初心の「初」という漢字は、衣編と刀からできています。

「衣を刀(鋏)で裁つ」、それが「初」という漢字のもとの意味です。すなわち「初」とは、まっさらな生地である布に、はじめて刀(鋏)を入れることを示す漢字なのです。

〜中略〜

何かを始めるときには、ドキドキ楽しい気持ちとともに、「うまくいかなかったらどうしよう」、「失敗したら笑われる」、あるいは「何が起こるかわからない」という不安や恐怖心もあります。その怖さに、新たな世界に足を踏み入れるのを逡巡してしまいます。そんなとき、不安や怖さを抱えながらも、まっさらな布に鋏を入れるように、新たな世界に「えいっ」と飛び込む、そんな勇気ある気持ちが「初心」です。

* **課題内容**: 本文の「何かを始めるときには、ドキド」から「気ある気持ちが「初心」です。」までを、一字一句変えずに書き出しなさい。 記録は、本文とは別の出典から採られたものです。

* **提供記録**:

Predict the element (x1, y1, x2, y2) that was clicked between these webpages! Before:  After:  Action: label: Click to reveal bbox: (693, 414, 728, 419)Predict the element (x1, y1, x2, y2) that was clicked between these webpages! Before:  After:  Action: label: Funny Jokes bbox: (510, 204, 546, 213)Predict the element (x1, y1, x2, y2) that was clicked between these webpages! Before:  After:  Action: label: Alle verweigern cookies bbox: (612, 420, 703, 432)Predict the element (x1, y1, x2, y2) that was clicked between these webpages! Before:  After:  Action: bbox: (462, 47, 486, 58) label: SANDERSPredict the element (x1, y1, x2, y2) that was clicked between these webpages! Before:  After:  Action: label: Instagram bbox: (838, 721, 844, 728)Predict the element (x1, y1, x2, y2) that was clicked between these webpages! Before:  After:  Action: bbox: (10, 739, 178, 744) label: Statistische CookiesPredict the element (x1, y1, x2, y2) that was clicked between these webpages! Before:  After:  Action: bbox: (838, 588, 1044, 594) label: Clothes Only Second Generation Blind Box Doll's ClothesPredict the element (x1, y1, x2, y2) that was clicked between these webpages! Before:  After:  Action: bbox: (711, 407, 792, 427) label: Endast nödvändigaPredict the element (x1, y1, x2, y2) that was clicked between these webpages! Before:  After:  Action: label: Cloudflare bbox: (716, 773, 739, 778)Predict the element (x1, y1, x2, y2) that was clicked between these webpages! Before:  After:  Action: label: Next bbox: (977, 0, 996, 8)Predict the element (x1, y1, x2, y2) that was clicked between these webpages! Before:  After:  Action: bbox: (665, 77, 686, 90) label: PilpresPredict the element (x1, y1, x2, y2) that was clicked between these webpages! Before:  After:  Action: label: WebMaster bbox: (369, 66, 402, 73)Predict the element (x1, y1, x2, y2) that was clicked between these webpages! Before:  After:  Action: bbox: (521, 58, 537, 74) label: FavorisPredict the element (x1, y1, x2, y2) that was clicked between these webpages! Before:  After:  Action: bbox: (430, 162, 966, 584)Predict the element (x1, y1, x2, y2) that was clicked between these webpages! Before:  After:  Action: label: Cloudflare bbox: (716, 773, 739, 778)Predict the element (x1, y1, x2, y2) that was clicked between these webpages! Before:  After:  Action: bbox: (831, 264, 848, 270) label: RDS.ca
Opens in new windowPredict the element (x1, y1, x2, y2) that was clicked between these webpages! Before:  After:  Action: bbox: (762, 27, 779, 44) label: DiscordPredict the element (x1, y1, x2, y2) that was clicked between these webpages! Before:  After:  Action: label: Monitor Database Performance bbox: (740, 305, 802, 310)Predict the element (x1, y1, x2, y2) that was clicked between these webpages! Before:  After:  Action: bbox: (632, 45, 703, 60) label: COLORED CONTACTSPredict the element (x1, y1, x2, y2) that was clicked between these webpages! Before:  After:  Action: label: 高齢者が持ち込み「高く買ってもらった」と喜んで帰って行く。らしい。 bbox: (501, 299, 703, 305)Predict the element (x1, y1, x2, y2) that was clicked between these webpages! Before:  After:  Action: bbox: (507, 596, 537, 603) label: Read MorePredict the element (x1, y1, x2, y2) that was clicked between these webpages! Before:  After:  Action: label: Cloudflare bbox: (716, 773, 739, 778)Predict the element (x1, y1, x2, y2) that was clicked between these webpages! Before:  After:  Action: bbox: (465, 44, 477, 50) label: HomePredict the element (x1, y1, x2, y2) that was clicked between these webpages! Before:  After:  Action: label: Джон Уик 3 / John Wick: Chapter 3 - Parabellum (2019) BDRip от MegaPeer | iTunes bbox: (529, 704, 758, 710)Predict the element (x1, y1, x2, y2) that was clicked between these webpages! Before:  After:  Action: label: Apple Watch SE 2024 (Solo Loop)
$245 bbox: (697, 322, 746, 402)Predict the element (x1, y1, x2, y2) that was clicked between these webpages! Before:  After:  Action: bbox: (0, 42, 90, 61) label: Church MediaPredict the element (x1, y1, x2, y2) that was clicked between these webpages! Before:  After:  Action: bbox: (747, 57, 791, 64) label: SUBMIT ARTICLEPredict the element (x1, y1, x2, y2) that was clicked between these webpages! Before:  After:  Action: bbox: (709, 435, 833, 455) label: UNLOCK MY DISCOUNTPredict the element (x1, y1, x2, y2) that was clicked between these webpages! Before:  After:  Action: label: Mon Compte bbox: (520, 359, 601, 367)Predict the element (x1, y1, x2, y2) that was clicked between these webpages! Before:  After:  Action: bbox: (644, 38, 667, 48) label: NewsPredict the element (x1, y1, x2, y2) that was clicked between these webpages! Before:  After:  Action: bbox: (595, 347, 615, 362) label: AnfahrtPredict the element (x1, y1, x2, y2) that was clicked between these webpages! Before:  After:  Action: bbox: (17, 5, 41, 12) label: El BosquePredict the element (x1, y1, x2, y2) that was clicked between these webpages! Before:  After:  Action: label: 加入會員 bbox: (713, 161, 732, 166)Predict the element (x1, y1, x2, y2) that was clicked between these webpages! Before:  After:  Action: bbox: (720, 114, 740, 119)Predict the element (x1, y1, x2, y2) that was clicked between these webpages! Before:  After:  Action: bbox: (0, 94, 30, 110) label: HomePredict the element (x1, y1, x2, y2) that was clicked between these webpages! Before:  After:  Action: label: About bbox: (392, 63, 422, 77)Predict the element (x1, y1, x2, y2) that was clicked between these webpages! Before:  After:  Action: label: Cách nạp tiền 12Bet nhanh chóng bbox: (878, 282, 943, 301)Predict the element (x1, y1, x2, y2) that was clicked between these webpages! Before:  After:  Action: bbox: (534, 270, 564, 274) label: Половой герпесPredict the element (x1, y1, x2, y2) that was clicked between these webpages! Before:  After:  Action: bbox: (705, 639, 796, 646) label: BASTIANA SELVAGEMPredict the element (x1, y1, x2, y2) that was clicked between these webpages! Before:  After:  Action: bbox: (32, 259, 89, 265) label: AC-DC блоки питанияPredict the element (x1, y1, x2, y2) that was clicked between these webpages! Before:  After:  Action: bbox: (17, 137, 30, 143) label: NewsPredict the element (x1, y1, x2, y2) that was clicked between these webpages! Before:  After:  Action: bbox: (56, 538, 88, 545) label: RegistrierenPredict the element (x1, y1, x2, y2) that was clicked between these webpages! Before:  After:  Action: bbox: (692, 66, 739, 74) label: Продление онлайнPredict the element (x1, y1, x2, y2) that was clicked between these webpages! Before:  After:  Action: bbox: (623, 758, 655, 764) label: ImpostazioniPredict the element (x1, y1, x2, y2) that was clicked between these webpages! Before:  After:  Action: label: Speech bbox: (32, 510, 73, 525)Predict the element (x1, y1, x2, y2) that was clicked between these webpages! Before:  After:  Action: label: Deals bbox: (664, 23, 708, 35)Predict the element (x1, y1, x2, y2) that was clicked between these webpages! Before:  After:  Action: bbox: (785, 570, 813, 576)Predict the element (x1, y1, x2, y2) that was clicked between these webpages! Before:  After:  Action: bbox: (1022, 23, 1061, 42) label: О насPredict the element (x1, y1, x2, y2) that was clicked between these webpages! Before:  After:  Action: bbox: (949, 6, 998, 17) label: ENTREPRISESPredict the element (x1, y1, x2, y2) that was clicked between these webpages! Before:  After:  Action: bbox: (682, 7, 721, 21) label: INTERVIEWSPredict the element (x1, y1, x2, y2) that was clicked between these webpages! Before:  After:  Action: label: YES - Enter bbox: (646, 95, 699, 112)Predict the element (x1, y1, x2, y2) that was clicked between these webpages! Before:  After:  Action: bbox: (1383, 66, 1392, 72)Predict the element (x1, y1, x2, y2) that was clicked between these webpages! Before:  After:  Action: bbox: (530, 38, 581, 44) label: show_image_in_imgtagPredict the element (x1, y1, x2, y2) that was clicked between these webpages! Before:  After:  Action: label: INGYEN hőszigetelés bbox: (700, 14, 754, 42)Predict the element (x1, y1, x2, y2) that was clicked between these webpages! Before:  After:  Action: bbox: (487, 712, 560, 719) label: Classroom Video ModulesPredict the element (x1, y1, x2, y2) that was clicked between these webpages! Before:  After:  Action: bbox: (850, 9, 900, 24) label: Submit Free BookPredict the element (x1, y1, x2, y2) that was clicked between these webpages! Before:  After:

* **正答**:
何かを始めるときには、ドキドキ楽しい気持ちとともに、「うまくいかなかったらどうしよう」、「失敗したら笑われる」、あるいは「何が起こるかわからない」という不安や恐怖心もあります。その怖さに、新たな世界に足を踏み入れるのを逡巡してしまいます。そんなとき、不安や怖さを抱えながらも、まっさらな布に鋏を入れるように、新たな世界に「えいっ」と飛び込む、そんな勇気ある気持ちが「初心」です。